Solved: Re: BYOD Android DNS-based ACL

anvolkov · ‎02-26-2016

hi everyone,

we have many questions from the Customers how to configure ACLs on the WLC for Android clients to get access to the Play Market during BYOD onboarding (in order to download Network setup assistant).

Unfortunately we don't have any document that specifies what should be configured. The Customers are complaining that IP addresses of Google services are changed very often, so they need to re-configure them all the time.

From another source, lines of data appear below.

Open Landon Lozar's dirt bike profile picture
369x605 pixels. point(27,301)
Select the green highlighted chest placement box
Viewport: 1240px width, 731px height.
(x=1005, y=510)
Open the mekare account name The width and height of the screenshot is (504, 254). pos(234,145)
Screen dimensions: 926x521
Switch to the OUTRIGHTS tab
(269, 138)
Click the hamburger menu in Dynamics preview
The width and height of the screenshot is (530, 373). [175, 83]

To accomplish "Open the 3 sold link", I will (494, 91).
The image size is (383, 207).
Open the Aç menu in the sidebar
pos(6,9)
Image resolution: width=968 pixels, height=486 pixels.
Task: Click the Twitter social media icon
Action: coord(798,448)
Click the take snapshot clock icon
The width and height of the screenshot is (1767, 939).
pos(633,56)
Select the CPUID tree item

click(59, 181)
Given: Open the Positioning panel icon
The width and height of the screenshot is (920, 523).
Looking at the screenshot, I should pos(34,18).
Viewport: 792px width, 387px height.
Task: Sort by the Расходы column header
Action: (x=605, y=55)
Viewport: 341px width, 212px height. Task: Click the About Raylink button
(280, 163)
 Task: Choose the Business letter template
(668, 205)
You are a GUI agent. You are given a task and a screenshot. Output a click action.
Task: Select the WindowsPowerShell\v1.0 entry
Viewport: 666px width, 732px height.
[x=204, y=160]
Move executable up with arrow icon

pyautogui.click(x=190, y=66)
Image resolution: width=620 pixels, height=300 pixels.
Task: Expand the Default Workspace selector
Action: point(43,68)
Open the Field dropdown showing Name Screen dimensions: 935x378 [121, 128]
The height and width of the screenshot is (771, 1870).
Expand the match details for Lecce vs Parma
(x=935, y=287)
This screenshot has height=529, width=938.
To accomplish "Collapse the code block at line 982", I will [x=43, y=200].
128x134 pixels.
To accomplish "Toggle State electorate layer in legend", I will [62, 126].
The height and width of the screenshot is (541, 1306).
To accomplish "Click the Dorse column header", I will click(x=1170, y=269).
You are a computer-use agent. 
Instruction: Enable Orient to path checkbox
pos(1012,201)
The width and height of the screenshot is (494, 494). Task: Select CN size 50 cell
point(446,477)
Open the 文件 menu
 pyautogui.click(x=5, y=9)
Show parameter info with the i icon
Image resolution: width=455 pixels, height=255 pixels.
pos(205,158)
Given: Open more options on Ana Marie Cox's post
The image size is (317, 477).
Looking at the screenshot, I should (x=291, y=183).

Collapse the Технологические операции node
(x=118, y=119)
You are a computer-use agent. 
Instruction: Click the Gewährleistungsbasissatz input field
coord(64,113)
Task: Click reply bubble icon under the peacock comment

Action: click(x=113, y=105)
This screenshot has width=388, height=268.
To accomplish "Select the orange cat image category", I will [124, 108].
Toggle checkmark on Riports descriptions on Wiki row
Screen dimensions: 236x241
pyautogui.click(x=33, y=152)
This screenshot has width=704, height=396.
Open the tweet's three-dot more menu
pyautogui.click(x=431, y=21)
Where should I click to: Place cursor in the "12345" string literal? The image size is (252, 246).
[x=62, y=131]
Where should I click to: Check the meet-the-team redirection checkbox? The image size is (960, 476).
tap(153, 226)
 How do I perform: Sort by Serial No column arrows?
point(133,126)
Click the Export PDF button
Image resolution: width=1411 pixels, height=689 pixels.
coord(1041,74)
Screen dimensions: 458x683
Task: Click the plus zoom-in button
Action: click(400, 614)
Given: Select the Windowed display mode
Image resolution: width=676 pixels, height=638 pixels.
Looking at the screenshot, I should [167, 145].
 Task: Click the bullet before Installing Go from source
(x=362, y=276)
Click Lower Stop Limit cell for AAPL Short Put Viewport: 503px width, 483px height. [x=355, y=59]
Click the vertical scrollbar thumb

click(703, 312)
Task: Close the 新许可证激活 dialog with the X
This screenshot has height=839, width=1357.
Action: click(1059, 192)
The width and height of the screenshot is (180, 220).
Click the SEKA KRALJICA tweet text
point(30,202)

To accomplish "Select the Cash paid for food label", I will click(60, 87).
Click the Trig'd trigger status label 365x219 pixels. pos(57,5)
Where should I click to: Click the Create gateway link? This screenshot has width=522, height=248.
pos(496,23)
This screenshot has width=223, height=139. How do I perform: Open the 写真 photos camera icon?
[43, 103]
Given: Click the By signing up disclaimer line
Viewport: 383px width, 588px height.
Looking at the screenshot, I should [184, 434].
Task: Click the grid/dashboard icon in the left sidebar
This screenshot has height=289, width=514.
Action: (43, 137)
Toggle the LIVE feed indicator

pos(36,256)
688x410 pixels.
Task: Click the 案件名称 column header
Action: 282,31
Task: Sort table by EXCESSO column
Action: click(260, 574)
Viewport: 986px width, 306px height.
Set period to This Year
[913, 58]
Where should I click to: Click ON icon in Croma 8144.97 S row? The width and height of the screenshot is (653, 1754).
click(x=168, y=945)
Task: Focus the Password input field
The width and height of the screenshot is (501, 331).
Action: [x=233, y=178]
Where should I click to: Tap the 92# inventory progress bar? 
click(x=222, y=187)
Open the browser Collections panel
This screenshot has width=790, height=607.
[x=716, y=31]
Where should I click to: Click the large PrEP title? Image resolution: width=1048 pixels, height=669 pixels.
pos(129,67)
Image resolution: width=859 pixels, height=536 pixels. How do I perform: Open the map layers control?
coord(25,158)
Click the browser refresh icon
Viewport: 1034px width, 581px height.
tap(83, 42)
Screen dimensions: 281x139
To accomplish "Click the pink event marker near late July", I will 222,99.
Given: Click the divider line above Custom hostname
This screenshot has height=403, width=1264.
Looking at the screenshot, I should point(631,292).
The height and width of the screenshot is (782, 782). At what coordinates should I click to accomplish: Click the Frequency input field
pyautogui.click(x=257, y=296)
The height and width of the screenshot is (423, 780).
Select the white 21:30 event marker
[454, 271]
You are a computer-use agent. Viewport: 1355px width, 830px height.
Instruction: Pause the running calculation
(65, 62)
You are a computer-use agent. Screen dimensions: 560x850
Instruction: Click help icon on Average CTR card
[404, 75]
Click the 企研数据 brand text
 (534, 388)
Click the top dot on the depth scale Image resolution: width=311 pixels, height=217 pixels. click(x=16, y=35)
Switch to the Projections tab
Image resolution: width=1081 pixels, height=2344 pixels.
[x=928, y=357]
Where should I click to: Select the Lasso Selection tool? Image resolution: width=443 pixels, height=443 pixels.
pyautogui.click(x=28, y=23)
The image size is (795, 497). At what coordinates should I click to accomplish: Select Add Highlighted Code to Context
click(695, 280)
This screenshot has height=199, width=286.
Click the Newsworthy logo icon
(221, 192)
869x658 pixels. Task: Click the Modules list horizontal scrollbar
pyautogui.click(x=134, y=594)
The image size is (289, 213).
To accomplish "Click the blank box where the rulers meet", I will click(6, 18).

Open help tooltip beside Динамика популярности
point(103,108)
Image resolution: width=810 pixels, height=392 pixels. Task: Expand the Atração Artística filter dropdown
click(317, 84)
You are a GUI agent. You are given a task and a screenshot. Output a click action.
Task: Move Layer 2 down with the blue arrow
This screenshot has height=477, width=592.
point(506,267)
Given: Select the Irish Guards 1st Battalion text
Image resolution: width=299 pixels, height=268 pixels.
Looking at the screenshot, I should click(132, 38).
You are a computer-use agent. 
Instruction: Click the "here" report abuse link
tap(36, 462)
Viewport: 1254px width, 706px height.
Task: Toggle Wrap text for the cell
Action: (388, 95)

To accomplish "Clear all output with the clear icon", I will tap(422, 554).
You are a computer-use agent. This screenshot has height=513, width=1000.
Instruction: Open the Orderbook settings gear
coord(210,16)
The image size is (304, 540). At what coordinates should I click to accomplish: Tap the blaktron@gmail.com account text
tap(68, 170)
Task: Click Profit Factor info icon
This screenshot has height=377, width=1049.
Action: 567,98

we tried to add the following URLs to the Redirect ACL but still it didn't work for us:

accounts.google.com

googleapis.com

play.google.com

android.pool.ntp.org

market.android.com

support.google.com

ggpht.com

mtalk.google.com

android.clients.google.com

android.l.google.com

Do we have any official recommendations regarding it that we can share with the Customers?

Jason Kunst · ‎02-26-2016

Did you see this site? It has an entry for it

https://communities.cisco.com/docs/DOC-64033?mobileredirect=true

Also are you using a supported version of the WLC? There have been issues with dns based acls on certain releases best to check with authors

https://supportforums.cisco.com/document/12481821/tac-recommended-aireos

View solution in original post

Jason Kunst · ‎02-26-2016

Did you see this site? It has an entry for it

https://communities.cisco.com/docs/DOC-64033?mobileredirect=true

Also are you using a supported version of the WLC? There have been issues with dns based acls on certain releases best to check with authors

https://supportforums.cisco.com/document/12481821/tac-recommended-aireos

anvolkov · ‎02-26-2016

Jason, thank you!

So we need to add both URLs and IP addresses to the ACL? Also i have doubts regarding IP addresses for different regions. Will they be the same?

About URL with asterisk (*.google.com) - based on our experience, the asterisk as added automatically even if it's not visible in GUI, please refer to the screenshots:

Regarding WLC versions - we even tested special BU release of 8.0.120.x where CSCuv82513 was resolved. We'll try to modify the URLs once again and test. I'm not only sure about the IP addresses, as I mentioned above...

Jason Kunst · ‎02-26-2016

From what I understand is you allow the names you want to open (you don’t also need to duplicate with Ips). So as long as you get the names correct then it should work fine. Also need to make sure you are using supported AP for the DNS based ACL feature.

hslai · ‎02-26-2016

I would suggest to check with Cisco wireless platform teams, as DNS-based ACL might not have been supported in certain wireless deployment scenarios.

anvolkov · ‎03-02-2016

Dear all,

Thank you for your responses. We did an additional test from the rooted android device. We see the DNS requests to the following URLs:

Safebrowsing.googleapis.com

Play.googleapis.com

googleapis.l.google.com

android.clients.google.com

beacons.gvt2.com

beacons2.gvt2.com

beacons3.gvt2.com

beacons4.gvt2.com

accounts.google.com

clients2.google.com

clients.l.google.com

play.google.com

ww3.l.google.com

apis.google.com

gstaticadsl.l.google.com

oauth.googleusercontent.com

googlehosted.googleusercontent.com

ssl.gstatic.com

we will try to re-configure ACL once again and if it doesn't work then we'll contact wireless team once again. Thank you!

Jason Kunst · ‎03-02-2016

Keep in mind the AP only supports so many named based ACLs, not all of these might be needed

An alternative is to have a peap ssid where user is allowed Internet to download the app and when they try to access internal resources they are redirected to on boarding portal

Or user grabs app from another network

stephane.delort1 · ‎07-07-2016

Hi, did you get the ACL sorted in the end ?

Or is [1] the best guess ?

[1] BYOD What sites do I need to open to support Android Playstore Google?